The non-fatalist would want to read the argument, for future events, as

1.  p will be true or p will be false
2.  If p will be true, then E will have occurrence-value.
3.  If p will be false, then E will have occurrence-value.
4.  Therefore, E will have occurrence-value.

Such a reading, taking p to have a future truth-value but not a present truth-value, doesn’t imply that E already has an occurrence-value; only that it will have one.  Alternatively, the non-fatalist could construct an anti-fatalist argument, for future events:

1.  p is not now true and p is not now false.     (Anti-fatalist premiss)
2.  E now has occurrence-value if and only if either p is now true or p is now false.  (Premiss)
3.  It is not the case that either p is now true or p is now false.   (1, de Morgan’s Law)
4.  Therefore, it is not the case that E now has occurrence-value.  (2, 3, Modus Tollens)

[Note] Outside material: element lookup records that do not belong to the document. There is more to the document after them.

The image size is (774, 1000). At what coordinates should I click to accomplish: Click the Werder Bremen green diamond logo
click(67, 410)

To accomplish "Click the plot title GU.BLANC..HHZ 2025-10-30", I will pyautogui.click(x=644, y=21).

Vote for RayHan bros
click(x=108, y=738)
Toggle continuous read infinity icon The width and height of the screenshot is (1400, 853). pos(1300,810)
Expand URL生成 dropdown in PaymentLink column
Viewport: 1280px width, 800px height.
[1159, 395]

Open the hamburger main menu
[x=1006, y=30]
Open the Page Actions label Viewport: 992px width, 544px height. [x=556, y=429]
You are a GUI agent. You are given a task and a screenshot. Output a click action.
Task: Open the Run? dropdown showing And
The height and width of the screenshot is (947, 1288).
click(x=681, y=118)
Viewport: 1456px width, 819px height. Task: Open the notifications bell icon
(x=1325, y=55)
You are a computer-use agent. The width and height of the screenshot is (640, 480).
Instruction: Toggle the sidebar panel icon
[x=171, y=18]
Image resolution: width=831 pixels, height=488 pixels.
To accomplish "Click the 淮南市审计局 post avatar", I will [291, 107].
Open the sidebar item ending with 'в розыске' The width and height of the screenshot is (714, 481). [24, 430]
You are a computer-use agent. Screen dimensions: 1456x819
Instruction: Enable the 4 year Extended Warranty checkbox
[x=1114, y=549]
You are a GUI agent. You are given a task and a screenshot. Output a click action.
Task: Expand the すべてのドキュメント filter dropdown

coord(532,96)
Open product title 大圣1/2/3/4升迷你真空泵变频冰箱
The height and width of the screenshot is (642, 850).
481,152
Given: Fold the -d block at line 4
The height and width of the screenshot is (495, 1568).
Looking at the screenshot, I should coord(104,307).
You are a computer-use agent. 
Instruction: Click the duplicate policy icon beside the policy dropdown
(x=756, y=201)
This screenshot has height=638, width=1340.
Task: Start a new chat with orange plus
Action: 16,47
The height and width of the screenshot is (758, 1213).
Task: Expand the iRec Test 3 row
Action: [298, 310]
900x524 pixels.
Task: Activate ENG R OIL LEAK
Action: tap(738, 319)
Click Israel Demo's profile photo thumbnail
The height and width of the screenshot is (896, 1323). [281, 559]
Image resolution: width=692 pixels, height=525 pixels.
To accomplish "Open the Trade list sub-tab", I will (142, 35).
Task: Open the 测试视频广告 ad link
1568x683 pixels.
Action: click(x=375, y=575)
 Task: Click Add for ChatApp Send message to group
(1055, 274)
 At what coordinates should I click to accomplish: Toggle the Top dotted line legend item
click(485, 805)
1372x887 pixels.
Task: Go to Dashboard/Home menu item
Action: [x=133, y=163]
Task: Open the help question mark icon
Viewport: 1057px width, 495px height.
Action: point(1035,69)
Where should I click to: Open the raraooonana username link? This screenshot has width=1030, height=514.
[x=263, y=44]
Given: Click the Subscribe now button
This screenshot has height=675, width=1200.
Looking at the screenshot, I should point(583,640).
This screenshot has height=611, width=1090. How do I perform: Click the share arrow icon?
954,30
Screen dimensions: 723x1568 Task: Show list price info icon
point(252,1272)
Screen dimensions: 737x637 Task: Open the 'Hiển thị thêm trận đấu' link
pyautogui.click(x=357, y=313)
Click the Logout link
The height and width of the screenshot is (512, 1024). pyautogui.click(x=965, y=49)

Of course, the anti-fatalist argument assumes its conclusion just as much as the fatalist argument assumes its conclusion.  Where the fatalist argument assumes that propositions about the occurrence of future events already have truth values and therefore, via the correspondence of a proposition’s truth and the content expressed by the proposition’s being the case, assumes that future events have occurrence-values, the anti-fatalist argument assumes that propositions about the occurrence of future events now lack truth-values and therefore, again via the correspondence between truth and content, assumes that future events lack occurrence-values.  Both the fatalist and the anti-fatalist argument really fail to be arguments at all, but are simply choices of how to view the metaphysical nature of future events.  And that may very well depend on one’s view of time.  One who models spacetime according to Einstein’s “block universe,” for example, might very well make the fatalist choice.  But it looks to me as though the difference between the fatalist and the anti-fatalist is simply one of differing intuitions.